*** Opening Extracted records ***

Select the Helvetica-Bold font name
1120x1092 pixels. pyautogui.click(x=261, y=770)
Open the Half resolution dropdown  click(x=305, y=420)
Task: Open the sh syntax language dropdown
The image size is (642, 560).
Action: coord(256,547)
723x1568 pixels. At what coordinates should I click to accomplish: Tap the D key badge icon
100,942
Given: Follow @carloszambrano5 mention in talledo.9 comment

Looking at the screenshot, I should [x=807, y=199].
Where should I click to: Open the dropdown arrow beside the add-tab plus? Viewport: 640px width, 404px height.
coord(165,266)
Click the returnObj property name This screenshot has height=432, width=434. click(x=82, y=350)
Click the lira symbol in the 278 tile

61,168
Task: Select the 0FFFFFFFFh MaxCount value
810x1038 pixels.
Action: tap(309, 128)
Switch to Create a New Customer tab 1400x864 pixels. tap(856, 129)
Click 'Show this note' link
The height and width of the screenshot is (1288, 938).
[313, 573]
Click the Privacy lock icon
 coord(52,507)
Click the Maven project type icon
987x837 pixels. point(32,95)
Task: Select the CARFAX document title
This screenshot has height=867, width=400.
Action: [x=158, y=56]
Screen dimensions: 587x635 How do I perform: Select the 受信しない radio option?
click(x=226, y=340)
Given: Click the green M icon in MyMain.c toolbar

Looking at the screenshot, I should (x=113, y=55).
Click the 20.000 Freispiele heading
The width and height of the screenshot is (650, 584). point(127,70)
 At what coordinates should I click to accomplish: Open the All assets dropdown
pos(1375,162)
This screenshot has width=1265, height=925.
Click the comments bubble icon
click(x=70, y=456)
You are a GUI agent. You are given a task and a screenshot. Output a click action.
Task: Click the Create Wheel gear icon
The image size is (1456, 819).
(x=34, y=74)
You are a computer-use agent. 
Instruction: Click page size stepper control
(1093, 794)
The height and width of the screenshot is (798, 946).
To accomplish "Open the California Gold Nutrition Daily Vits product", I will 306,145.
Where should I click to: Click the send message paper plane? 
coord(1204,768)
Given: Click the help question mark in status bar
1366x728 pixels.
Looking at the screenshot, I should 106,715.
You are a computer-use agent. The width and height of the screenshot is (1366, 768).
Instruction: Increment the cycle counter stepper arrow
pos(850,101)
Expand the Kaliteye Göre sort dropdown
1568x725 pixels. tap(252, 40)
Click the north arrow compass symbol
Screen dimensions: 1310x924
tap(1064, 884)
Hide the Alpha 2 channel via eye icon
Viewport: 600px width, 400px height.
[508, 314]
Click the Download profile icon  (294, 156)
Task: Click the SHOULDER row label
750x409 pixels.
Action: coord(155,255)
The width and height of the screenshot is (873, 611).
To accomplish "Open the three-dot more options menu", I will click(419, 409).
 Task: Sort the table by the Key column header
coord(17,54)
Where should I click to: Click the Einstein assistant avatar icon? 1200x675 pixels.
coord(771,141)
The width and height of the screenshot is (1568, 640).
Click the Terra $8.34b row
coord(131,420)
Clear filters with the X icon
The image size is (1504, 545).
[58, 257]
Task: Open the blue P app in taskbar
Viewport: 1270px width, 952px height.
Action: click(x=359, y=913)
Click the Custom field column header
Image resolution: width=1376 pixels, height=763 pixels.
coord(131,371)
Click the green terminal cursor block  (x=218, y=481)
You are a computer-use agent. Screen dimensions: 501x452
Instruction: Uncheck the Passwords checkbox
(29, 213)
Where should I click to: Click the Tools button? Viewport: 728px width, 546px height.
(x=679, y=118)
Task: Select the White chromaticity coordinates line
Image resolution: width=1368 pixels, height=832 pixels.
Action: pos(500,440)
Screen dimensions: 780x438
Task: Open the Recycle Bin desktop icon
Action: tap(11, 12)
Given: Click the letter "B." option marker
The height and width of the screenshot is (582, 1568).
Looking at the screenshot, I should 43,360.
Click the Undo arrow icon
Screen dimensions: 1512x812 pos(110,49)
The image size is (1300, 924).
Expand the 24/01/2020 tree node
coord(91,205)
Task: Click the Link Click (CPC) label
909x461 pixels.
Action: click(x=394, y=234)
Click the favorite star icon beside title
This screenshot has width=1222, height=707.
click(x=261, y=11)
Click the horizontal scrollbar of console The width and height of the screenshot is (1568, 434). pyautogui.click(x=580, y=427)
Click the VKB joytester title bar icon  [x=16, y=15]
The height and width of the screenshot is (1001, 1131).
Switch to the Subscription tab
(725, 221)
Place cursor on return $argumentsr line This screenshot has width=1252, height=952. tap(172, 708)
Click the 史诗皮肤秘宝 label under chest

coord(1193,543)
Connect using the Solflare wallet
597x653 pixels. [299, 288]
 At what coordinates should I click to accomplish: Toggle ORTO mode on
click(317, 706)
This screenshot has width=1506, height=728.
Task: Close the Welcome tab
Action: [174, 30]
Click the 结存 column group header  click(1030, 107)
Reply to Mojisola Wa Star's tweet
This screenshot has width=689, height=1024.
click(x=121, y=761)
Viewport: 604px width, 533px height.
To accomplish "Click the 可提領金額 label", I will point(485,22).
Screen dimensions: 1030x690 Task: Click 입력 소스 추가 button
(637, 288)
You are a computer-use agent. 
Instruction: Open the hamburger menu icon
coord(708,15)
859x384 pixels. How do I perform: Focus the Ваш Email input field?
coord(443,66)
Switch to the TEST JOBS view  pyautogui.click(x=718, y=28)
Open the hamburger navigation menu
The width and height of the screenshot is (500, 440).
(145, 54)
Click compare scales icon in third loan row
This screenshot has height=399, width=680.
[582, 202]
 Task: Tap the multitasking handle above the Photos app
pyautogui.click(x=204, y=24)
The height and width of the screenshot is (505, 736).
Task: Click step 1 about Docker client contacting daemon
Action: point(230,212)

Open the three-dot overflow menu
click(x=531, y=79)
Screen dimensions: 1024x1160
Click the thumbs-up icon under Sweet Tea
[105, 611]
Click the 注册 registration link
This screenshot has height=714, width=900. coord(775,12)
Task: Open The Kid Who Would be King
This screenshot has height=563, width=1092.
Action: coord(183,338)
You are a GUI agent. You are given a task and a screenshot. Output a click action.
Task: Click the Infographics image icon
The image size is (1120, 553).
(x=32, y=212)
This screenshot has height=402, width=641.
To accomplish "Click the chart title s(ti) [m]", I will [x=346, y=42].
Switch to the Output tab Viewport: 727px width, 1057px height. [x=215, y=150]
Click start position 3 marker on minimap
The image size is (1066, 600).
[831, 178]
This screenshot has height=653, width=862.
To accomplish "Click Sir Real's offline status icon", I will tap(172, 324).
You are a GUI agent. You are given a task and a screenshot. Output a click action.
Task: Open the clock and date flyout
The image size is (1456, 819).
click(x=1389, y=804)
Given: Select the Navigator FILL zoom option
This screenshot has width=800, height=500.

*** Closing Extracted records ***

-- Problem --
Copy each entry exactly, with nothing added or dropped.

-- Answer for the task --
Select the Helvetica-Bold font name
1120x1092 pixels. pyautogui.click(x=261, y=770)
Open the Half resolution dropdown  click(x=305, y=420)
Task: Open the sh syntax language dropdown
The image size is (642, 560).
Action: coord(256,547)
723x1568 pixels. At what coordinates should I click to accomplish: Tap the D key badge icon
100,942
Given: Follow @carloszambrano5 mention in talledo.9 comment

Looking at the screenshot, I should [x=807, y=199].
Where should I click to: Open the dropdown arrow beside the add-tab plus? Viewport: 640px width, 404px height.
coord(165,266)
Click the returnObj property name This screenshot has height=432, width=434. click(x=82, y=350)
Click the lira symbol in the 278 tile

61,168
Task: Select the 0FFFFFFFFh MaxCount value
810x1038 pixels.
Action: tap(309, 128)
Switch to Create a New Customer tab 1400x864 pixels. tap(856, 129)
Click 'Show this note' link
The height and width of the screenshot is (1288, 938).
[313, 573]
Click the Privacy lock icon
 coord(52,507)
Click the Maven project type icon
987x837 pixels. point(32,95)
Task: Select the CARFAX document title
This screenshot has height=867, width=400.
Action: [x=158, y=56]
Screen dimensions: 587x635 How do I perform: Select the 受信しない radio option?
click(x=226, y=340)
Given: Click the green M icon in MyMain.c toolbar

Looking at the screenshot, I should (x=113, y=55).
Click the 20.000 Freispiele heading
The width and height of the screenshot is (650, 584). point(127,70)
 At what coordinates should I click to accomplish: Open the All assets dropdown
pos(1375,162)
This screenshot has width=1265, height=925.
Click the comments bubble icon
click(x=70, y=456)
You are a GUI agent. You are given a task and a screenshot. Output a click action.
Task: Click the Create Wheel gear icon
The image size is (1456, 819).
(x=34, y=74)
You are a computer-use agent. 
Instruction: Click page size stepper control
(1093, 794)
The height and width of the screenshot is (798, 946).
To accomplish "Open the California Gold Nutrition Daily Vits product", I will 306,145.
Where should I click to: Click the send message paper plane? 
coord(1204,768)
Given: Click the help question mark in status bar
1366x728 pixels.
Looking at the screenshot, I should 106,715.
You are a computer-use agent. The width and height of the screenshot is (1366, 768).
Instruction: Increment the cycle counter stepper arrow
pos(850,101)
Expand the Kaliteye Göre sort dropdown
1568x725 pixels. tap(252, 40)
Click the north arrow compass symbol
Screen dimensions: 1310x924
tap(1064, 884)
Hide the Alpha 2 channel via eye icon
Viewport: 600px width, 400px height.
[508, 314]
Click the Download profile icon  (294, 156)
Task: Click the SHOULDER row label
750x409 pixels.
Action: coord(155,255)
The width and height of the screenshot is (873, 611).
To accomplish "Open the three-dot more options menu", I will click(419, 409).
 Task: Sort the table by the Key column header
coord(17,54)
Where should I click to: Click the Einstein assistant avatar icon? 1200x675 pixels.
coord(771,141)
The width and height of the screenshot is (1568, 640).
Click the Terra $8.34b row
coord(131,420)
Clear filters with the X icon
The image size is (1504, 545).
[58, 257]
Task: Open the blue P app in taskbar
Viewport: 1270px width, 952px height.
Action: click(x=359, y=913)
Click the Custom field column header
Image resolution: width=1376 pixels, height=763 pixels.
coord(131,371)
Click the green terminal cursor block  (x=218, y=481)
You are a computer-use agent. Screen dimensions: 501x452
Instruction: Uncheck the Passwords checkbox
(29, 213)
Where should I click to: Click the Tools button? Viewport: 728px width, 546px height.
(x=679, y=118)
Task: Select the White chromaticity coordinates line
Image resolution: width=1368 pixels, height=832 pixels.
Action: pos(500,440)
Screen dimensions: 780x438
Task: Open the Recycle Bin desktop icon
Action: tap(11, 12)
Given: Click the letter "B." option marker
The height and width of the screenshot is (582, 1568).
Looking at the screenshot, I should 43,360.
Click the Undo arrow icon
Screen dimensions: 1512x812 pos(110,49)
The image size is (1300, 924).
Expand the 24/01/2020 tree node
coord(91,205)
Task: Click the Link Click (CPC) label
909x461 pixels.
Action: click(x=394, y=234)
Click the favorite star icon beside title
This screenshot has width=1222, height=707.
click(x=261, y=11)
Click the horizontal scrollbar of console The width and height of the screenshot is (1568, 434). pyautogui.click(x=580, y=427)
Click the VKB joytester title bar icon  [x=16, y=15]
The height and width of the screenshot is (1001, 1131).
Switch to the Subscription tab
(725, 221)
Place cursor on return $argumentsr line This screenshot has width=1252, height=952. tap(172, 708)
Click the 史诗皮肤秘宝 label under chest

coord(1193,543)
Connect using the Solflare wallet
597x653 pixels. [299, 288]
 At what coordinates should I click to accomplish: Toggle ORTO mode on
click(317, 706)
This screenshot has width=1506, height=728.
Task: Close the Welcome tab
Action: [174, 30]
Click the 结存 column group header  click(1030, 107)
Reply to Mojisola Wa Star's tweet
This screenshot has width=689, height=1024.
click(x=121, y=761)
Viewport: 604px width, 533px height.
To accomplish "Click the 可提領金額 label", I will point(485,22).
Screen dimensions: 1030x690 Task: Click 입력 소스 추가 button
(637, 288)
You are a computer-use agent. 
Instruction: Open the hamburger menu icon
coord(708,15)
859x384 pixels. How do I perform: Focus the Ваш Email input field?
coord(443,66)
Switch to the TEST JOBS view  pyautogui.click(x=718, y=28)
Open the hamburger navigation menu
The width and height of the screenshot is (500, 440).
(145, 54)
Click compare scales icon in third loan row
This screenshot has height=399, width=680.
[582, 202]
 Task: Tap the multitasking handle above the Photos app
pyautogui.click(x=204, y=24)
The height and width of the screenshot is (505, 736).
Task: Click step 1 about Docker client contacting daemon
Action: point(230,212)

Open the three-dot overflow menu
click(x=531, y=79)
Screen dimensions: 1024x1160
Click the thumbs-up icon under Sweet Tea
[105, 611]
Click the 注册 registration link
This screenshot has height=714, width=900. coord(775,12)
Task: Open The Kid Who Would be King
This screenshot has height=563, width=1092.
Action: coord(183,338)
You are a GUI agent. You are given a task and a screenshot. Output a click action.
Task: Click the Infographics image icon
The image size is (1120, 553).
(x=32, y=212)
This screenshot has height=402, width=641.
To accomplish "Click the chart title s(ti) [m]", I will [x=346, y=42].
Switch to the Output tab Viewport: 727px width, 1057px height. [x=215, y=150]
Click start position 3 marker on minimap
The image size is (1066, 600).
[831, 178]
This screenshot has height=653, width=862.
To accomplish "Click Sir Real's offline status icon", I will tap(172, 324).
You are a GUI agent. You are given a task and a screenshot. Output a click action.
Task: Open the clock and date flyout
The image size is (1456, 819).
click(x=1389, y=804)
Given: Select the Navigator FILL zoom option
This screenshot has width=800, height=500.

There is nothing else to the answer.